Jésus disait:
Peut-être les hommes pensent-ils que je suis venu
semer la paix dans le monde.
Ils ne savent pas que je suis venu semer
la division sur la terre:
un feu, une épée, une guerre.
Il y en aura cinq dans une maison:
trois seront contre deux et deux contre trois,
le père contre le fils, le fils contre le père,
ils se dresseront solitaires et simplifiés.
La Paix que vient nous proposer le Christ n'est pas la Paix des tranquillisants ou des euphorisants, mais la Paix essentielle, non dépendante des circoncstances favorables qui peuvent nous entourer. C'est la paix de l'Être. Pour découvrir cette Paix, "que rien ni personne ne peut nous enlever", il faut parfois passer par le feu, l'épée, la guerre, c'est-à-dire passer par la purification, le discernement, la polémique (polemos: guerre en grec) qui nous fait sortir de nos fausses sécurités.
Le cardinal Newman s'étonnait un jour de la parole biblique: "Tu nous éprouves, Seigneur, comme l'argent sous le feu du fondeur." Il décida d'aller voir un fondeur à l'oeuvre et lui demanda:
"Quand savez-vous que l'argent est prêt, qu'il est pur, dégagé de sa gangue grossière?"
Ce dernier lui répondit:
"Je sais que l'argent est mûr lorsque, me penchant vers lui, je peux y voir se refléter les traits de mon propre visage."
Lorsque nous sommes "éprouvés par le feu" il est bon de nous souvenir que le Père penche vers nous son visage afin que nous devenions capables de refléter ses traits -comme le Fils...
Le glaive ou l'épée symbolise le discernement (cf. Paul): sortir de ce qui nous embourbe, de ce qui nous aliène, cela ne va pas non plus sans combat (polemos), il faut quelquefois s'opposer aux gens de sa famille pour accéder à l'autonomie. Le glaive doit couper le cordon ombilical. Il faut trancher dans le vif parfois de nos attachements les plus légitimes pour devenir réellement ce que nous sommes. Aussi, lorsque Jésus dit qu'il vient nous apporter le feu, le glaive, le conflit, il nous donne les instruments de notre libération, il nous enseigne comment sortir de toutes ces fausses identifications ou images de nous-mêmes auxquelles nous nous accrochons mais qui nous empêchent d'atteindre notre réalité, nue, sans illusions...
Celui qui a traversé ces épreuves libératrices se lèvera "solitaire et simplifié", deux mots pour traduire un mot unique difficile à rendre: monachos. Le monachos, mal traduit par "moine", n'est pas seulement un célibataire (c'est celui qui tend vers l'Un (monos), vers l'unification de toutes ses facultés: corps-coeur-esprit, afin de devenir comme le fils "monogène" d'un seul gène, d'un seul jet tourné vers le Père -(cf. Le logos pros ton Théon dont parle le prologue de Saint Jean).
Cette unification passe par la solitude et la simplification. La voie gnostique est une voie où
on se retrouve solitaire, non par manque d'amour ou d'amitié mais parce que "sur les hauteurs on ne se bouscule pas", et qu'à une certaine profondeur de vérité on est seul face à Dieu.
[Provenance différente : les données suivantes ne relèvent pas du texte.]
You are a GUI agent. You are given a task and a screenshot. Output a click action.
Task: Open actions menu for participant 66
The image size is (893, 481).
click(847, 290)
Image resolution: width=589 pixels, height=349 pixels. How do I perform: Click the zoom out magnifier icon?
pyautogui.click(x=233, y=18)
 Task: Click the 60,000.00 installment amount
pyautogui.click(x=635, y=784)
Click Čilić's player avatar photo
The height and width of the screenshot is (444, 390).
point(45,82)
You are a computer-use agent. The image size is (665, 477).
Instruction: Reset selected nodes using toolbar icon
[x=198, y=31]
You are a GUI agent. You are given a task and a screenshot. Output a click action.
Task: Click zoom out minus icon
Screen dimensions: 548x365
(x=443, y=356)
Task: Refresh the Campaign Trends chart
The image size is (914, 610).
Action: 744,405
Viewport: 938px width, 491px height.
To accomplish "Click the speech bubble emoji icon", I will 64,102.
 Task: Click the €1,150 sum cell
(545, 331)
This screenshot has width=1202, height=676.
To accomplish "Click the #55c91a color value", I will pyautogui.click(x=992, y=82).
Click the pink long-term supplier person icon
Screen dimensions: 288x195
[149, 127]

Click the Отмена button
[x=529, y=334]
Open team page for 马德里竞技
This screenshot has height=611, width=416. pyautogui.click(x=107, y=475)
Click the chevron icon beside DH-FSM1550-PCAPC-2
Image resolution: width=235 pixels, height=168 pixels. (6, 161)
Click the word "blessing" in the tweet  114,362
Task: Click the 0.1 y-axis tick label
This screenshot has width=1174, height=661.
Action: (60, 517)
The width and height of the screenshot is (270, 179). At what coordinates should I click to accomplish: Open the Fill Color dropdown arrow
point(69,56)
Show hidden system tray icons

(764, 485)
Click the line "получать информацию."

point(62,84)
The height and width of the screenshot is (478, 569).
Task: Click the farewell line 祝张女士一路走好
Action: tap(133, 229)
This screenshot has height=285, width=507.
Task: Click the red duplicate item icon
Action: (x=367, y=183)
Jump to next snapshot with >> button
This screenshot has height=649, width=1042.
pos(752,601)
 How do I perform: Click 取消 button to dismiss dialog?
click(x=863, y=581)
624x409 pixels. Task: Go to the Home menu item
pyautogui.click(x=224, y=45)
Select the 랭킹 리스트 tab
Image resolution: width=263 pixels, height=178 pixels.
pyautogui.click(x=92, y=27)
Cette solitude ne sépare pas de l'autre; au contraire, elle permet de le rencontrer lui aussi dans sa profondeur, dans son essentielle solitude.
Les gnostiques ne sont pas des hommes de foule. La vie associative ou communautaire n'est pas leur genre. Ce n'est pas par orgueil qu'ils fuient les masses mais par exigence, refus de la superficialité. On sait aussi que les rencontres les plus intimes, les plus profondes sont celles des véritables solitaires.
Endurer la solitude va nous conduire également vers
un état sans ego. Car, dans la solitude, il n'y a pas le regard de l'autre pour nous confirmer dans notre existence (confirmation agréable ou pénible, peu importe), ce qui explique la peur du grand nombre vis-à-vis de la solitude...
Mais être seul ne suffit pas, il faut encore être simple - càd, étymologiquement, "sans pli", sans retour sur soi. Tout le travail du feu et du glaive est de nous déplier, jusque dans nos plis les plus secrets, afin de retrouver notre simplicité originelle, notre identité véritable, l'or pur, notre pur "je suis" dégagé de la gangue de ses représentations illusoires, et être ainsi "l'homme noble", "le fils de Dieu" dont parle maître Eckart.